== EXERCISE SET ==
1. In the text on barriers to using the CDSS, which two barriers were each mentioned by 18 respondents?
2. For each statement, decide whether it agrees with the text on barriers to using the CDSS, giving yes or no and quoting the deciding words: (a) Fifteen respondents objected to a too generic approach. (b) Lack of trust was mentioned by more respondents than privacy and data security concerns. (c) Respondents named the imposition of CDSS use by healthcare insurance companies as a reason not to use it.

As barriers to use the complex CDSS, respondents mentioned being worried about their own clinical practice and autonomy; they are reluctant to use a CDSS when it interferes too much with clinical practice (n = 18) (e.g., “When the CDSS becomes leading and the clinical view of the practitioner is subordinated“, “When my role as a care provider is undermined or becomes more complicated.”, and “I would like to keep my own clinical reasoning without a CDSS.”). Also, a large number of respondents do not want to use a CDSS when it comes at an increase in time and costs (n = 18) (e.g. “Because it will take extra time that would be deducted from the time I have for my patient.”, and “Using the CDSS will cost more time in the beginning and learning to use the CDSS will cost time as well”). The fear that the CDSS does not work correctly (n = 17) is also a reason not to use the CDSS (e.g., “Too complicated to use for clinician and patient”.) As the final reasons for not wanting to use the CDSS were a too generic approach (n = 15) (e.g., “Cookbook medicine” and “No eye for specific patient characteristics”), a lack of effectiveness and added value (n = 11) (e.g., “The quality of the CDSS appears to be insufficient and not convincing of added value for the doctor and patient.”), hampering personal contact with the patient (n = 8) (e.g., “Patients need attention and actual face-to-face contact”), privacy and data security concerns (n = 8) (e.g., “The privacy of the patient is not guaranteed”), a capitalizing on healthcare (n = 4), lack of trust (n = 3), and if the use of CDSS is imposed by external parties, such as healthcare insurance companies (n = 3).

== RECORD EXTRACTS ==
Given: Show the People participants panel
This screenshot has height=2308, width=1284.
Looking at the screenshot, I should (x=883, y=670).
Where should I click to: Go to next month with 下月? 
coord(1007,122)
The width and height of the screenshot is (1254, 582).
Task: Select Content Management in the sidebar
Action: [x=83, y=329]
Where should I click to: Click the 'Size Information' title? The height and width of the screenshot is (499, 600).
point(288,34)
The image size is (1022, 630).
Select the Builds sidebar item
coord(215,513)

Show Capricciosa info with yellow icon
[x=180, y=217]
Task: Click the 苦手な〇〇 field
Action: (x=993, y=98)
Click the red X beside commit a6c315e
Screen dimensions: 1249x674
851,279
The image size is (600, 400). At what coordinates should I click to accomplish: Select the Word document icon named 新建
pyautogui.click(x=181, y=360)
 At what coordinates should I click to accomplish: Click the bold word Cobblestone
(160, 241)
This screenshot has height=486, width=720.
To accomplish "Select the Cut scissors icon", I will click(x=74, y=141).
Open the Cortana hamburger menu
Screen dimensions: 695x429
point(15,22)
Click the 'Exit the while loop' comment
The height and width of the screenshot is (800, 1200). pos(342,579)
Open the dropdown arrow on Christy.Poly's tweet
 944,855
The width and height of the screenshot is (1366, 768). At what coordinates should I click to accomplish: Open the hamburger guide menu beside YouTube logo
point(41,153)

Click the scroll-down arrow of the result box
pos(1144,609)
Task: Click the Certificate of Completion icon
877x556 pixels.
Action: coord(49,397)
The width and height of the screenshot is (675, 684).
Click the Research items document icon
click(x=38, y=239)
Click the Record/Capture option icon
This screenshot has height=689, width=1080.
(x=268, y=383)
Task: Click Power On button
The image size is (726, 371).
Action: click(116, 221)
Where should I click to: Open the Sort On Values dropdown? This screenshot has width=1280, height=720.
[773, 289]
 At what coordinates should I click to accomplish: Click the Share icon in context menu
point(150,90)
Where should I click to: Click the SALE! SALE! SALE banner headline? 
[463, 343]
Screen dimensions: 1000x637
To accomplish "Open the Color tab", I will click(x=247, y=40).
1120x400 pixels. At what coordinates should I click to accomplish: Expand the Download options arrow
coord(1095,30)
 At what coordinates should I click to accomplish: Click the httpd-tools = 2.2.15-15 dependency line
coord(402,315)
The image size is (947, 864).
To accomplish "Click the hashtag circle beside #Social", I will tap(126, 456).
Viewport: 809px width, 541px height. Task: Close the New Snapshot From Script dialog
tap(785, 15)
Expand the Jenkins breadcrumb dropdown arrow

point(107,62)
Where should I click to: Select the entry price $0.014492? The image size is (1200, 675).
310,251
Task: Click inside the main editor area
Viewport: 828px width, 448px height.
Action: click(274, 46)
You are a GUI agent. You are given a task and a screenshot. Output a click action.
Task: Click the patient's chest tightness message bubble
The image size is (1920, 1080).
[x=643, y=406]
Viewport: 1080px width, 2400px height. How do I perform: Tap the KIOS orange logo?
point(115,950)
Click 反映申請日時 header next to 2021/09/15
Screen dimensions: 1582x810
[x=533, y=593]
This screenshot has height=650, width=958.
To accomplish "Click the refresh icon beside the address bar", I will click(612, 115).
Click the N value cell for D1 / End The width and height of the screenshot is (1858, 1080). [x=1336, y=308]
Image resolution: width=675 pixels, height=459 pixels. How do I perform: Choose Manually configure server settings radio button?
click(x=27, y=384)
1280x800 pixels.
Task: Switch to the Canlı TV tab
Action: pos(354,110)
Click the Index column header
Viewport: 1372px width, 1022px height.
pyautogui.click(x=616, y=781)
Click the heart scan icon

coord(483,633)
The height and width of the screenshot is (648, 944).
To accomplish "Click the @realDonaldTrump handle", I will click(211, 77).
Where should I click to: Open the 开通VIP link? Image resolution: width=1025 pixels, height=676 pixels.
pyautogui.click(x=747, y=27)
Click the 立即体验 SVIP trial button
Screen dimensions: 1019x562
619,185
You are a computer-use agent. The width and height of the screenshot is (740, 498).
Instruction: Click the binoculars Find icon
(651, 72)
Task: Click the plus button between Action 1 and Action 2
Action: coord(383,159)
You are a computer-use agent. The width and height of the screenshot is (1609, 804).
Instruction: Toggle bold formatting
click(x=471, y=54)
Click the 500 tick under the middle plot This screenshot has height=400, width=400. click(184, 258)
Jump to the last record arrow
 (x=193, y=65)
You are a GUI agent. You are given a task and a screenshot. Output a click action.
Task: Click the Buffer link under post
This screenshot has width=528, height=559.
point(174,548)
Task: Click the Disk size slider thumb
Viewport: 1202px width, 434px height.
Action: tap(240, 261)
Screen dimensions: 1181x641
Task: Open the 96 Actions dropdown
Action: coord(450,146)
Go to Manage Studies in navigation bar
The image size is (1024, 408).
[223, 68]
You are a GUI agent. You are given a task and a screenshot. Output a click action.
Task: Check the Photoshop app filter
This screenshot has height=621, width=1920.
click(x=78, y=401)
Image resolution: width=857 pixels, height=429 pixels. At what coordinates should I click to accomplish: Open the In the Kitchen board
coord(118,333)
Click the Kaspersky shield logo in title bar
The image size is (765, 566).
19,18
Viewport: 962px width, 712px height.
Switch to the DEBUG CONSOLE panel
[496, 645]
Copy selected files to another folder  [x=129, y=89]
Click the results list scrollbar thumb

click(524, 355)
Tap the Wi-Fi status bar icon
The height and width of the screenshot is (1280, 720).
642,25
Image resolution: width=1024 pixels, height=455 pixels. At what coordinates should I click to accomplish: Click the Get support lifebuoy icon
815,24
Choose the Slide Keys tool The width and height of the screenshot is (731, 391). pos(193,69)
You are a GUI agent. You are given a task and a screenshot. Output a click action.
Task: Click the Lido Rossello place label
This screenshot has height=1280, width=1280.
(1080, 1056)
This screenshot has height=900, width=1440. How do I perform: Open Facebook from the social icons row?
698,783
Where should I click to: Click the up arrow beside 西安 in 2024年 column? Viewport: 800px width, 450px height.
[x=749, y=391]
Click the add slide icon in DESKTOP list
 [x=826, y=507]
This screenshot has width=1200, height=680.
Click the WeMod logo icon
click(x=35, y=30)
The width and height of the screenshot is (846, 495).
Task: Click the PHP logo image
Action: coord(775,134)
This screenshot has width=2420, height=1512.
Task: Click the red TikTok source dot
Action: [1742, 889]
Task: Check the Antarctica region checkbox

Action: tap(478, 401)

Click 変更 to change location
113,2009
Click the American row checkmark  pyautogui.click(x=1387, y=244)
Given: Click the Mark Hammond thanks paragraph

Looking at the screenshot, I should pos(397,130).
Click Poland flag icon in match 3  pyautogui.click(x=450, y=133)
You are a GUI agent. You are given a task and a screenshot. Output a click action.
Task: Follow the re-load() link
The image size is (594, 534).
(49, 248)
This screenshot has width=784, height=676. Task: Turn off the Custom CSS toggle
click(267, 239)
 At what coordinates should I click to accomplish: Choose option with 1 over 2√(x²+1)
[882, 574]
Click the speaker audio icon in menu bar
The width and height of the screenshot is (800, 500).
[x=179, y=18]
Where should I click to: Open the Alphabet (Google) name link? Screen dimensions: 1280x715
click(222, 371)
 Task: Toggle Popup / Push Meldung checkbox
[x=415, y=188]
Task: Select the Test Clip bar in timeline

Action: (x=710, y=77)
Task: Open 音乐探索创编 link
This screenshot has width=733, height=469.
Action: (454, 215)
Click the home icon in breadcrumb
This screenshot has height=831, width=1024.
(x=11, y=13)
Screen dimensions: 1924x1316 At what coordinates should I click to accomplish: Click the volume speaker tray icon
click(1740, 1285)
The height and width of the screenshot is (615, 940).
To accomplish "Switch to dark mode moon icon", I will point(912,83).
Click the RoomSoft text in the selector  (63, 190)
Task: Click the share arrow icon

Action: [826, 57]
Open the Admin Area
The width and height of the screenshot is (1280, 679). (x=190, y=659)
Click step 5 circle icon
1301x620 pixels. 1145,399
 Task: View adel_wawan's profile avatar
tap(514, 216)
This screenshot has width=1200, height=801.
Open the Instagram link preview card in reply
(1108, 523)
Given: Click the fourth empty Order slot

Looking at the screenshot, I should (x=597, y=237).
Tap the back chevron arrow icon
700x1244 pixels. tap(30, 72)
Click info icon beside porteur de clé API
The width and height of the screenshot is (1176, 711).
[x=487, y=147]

== ANSWERS PER TASK ==
1. Interference with clinical practice and an increase in time and costs.

2.
(a) Yes: "a too generic approach (n = 15)"
(b) No: "privacy and data security concerns (n = 8)" and "lack of trust (n = 3)"
(c) Yes: "if the use of CDSS is imposed by external parties, such as healthcare insurance companies (n = 3)"